I am looking for some clarification regarding when multicollinearity (btw i hate spelling that word) is a problem. I understand the, not individual significant but collectively significant t-test/ F-test logic, but I just encountered a QBANK question that only gave info on independant variable correlation coefficients (i.e. no info to calculate an F-test). The highest magnitude rho was 0.43 and the answer implied that due to the high rho of 0.43 multicollinearity was a problem. Not sure if the QBANK question was simply bad, but is a rho of 0.43 indicative of multicollineraity (strikes me as a bit too low to indicate existence of a linear relationship)? Mike
can you please post the entire question… in absence of more info… what do u expect us to respond?
i cant give more due to copyrights. but, i think you have what you need to answer.
many of us have QBank - you can provide the Qbank ID. and what are you talking about?

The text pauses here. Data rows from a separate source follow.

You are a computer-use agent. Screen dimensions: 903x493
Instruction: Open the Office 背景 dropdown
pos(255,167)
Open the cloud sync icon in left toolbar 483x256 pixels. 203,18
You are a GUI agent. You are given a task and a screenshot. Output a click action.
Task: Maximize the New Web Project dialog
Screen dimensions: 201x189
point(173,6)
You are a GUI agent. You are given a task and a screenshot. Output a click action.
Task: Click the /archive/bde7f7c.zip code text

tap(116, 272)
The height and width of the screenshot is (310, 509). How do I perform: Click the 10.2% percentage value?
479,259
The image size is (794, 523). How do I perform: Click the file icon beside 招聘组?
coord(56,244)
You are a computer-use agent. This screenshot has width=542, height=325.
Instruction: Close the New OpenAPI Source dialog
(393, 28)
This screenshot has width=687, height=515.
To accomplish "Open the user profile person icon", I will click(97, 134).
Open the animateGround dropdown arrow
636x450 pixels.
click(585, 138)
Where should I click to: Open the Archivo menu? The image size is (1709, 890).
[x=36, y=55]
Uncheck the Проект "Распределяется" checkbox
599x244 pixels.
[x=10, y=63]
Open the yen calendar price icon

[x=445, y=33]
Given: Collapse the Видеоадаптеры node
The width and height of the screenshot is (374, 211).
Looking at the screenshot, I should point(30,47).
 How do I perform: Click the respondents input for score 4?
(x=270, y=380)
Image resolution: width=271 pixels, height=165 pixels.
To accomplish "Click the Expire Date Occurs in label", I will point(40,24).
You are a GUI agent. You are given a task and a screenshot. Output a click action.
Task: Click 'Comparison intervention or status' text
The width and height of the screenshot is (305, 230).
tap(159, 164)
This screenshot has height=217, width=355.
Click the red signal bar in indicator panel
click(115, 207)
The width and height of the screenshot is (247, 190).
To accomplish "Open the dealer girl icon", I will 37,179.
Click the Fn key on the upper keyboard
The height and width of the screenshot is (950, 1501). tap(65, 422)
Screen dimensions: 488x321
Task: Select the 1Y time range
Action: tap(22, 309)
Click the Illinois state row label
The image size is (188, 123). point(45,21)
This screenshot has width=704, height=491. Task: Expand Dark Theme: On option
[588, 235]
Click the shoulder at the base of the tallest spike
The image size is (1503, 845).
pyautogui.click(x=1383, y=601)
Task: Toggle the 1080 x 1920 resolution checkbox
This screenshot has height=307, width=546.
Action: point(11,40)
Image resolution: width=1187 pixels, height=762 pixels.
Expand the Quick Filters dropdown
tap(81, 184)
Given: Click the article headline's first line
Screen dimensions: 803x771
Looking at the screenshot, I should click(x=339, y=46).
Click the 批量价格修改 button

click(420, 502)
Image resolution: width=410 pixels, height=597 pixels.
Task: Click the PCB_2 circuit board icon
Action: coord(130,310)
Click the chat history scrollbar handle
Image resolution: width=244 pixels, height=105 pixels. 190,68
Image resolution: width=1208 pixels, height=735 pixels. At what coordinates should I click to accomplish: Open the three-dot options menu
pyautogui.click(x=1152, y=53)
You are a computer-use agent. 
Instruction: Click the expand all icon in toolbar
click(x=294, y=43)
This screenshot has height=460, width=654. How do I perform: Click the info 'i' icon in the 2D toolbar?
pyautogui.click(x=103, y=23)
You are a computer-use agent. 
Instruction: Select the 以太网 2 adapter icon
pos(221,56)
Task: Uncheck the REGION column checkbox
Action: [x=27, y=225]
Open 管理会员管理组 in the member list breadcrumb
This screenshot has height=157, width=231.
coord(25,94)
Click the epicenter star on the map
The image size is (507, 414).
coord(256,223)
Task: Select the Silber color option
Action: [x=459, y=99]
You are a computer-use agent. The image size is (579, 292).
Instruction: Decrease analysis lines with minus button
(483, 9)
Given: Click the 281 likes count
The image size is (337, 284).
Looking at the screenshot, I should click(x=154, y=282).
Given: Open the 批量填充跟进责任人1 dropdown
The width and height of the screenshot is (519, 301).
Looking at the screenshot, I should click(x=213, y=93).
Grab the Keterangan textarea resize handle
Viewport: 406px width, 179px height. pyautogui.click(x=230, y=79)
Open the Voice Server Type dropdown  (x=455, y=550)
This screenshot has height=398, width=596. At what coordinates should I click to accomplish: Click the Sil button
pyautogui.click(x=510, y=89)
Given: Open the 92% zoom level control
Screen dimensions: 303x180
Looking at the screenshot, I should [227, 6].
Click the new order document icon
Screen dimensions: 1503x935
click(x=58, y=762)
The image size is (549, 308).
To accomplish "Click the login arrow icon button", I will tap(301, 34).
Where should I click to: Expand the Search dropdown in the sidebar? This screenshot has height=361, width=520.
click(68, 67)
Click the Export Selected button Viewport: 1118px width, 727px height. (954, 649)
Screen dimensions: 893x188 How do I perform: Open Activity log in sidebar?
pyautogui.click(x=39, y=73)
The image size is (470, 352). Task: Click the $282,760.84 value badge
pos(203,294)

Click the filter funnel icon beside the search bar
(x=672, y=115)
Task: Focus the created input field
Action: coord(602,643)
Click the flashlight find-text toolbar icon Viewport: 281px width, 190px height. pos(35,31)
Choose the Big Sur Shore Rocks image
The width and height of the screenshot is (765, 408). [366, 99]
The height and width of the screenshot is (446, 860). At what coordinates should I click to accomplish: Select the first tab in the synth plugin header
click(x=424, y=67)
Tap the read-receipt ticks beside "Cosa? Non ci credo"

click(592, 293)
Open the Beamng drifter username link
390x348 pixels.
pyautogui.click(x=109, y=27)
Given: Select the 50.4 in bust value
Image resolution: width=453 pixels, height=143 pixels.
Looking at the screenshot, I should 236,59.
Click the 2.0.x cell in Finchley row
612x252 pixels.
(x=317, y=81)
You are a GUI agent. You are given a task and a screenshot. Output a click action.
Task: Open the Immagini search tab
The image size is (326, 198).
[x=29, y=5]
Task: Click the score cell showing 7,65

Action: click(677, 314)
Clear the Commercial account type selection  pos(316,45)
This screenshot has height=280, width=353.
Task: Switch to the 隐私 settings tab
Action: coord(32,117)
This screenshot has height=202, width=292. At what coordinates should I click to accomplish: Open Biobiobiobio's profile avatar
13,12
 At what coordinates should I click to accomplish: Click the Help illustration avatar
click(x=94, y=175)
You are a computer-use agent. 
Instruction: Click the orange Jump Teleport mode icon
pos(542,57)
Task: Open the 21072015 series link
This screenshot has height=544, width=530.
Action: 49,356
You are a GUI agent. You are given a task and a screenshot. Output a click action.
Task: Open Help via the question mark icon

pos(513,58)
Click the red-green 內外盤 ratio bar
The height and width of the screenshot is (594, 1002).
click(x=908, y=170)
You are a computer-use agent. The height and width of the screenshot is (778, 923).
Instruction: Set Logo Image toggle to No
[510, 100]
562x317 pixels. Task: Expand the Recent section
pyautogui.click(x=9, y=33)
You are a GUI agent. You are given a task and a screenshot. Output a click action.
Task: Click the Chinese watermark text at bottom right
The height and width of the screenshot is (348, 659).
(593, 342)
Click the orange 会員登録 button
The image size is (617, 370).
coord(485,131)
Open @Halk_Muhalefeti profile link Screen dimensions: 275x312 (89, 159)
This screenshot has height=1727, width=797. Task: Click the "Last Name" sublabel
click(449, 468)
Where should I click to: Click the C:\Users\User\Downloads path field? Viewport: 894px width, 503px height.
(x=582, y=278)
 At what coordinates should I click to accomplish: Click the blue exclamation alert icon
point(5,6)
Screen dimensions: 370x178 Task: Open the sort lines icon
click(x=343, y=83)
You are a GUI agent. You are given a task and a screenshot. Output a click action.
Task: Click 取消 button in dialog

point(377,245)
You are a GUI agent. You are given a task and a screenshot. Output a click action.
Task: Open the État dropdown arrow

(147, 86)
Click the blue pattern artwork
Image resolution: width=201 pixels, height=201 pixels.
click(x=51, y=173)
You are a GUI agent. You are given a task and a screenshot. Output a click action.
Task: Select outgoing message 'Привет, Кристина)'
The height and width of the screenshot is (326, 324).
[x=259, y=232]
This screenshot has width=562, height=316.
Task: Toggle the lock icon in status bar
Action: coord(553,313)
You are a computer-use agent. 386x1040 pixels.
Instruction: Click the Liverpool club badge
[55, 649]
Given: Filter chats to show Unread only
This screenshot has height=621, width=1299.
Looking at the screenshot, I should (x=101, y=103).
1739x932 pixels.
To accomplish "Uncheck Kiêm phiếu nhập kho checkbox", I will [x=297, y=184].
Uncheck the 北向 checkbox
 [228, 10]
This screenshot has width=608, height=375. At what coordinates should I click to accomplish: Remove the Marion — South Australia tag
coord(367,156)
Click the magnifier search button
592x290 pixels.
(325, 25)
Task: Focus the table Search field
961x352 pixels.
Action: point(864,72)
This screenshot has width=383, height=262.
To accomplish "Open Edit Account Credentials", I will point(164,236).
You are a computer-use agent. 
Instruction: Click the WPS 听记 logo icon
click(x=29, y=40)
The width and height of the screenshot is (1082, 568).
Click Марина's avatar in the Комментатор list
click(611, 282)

Lot’s of folks do post QBank questions here - for asking questions…
Question ID#: 86547 3rd question. thanks for looking into this.
Regression 1: R^2 was 0.2244 t-stat for T-bill = 1.98 t-stat for S&P 500 Return −0.0161 / 0.032 = 0.5031 t-stat Global index return = 0.0037 / 0.034 = 0.1088 Neither of these is significant for t 0.05,16 so one of these related variables was dropped - which looks like the standard case for Multicollinearity.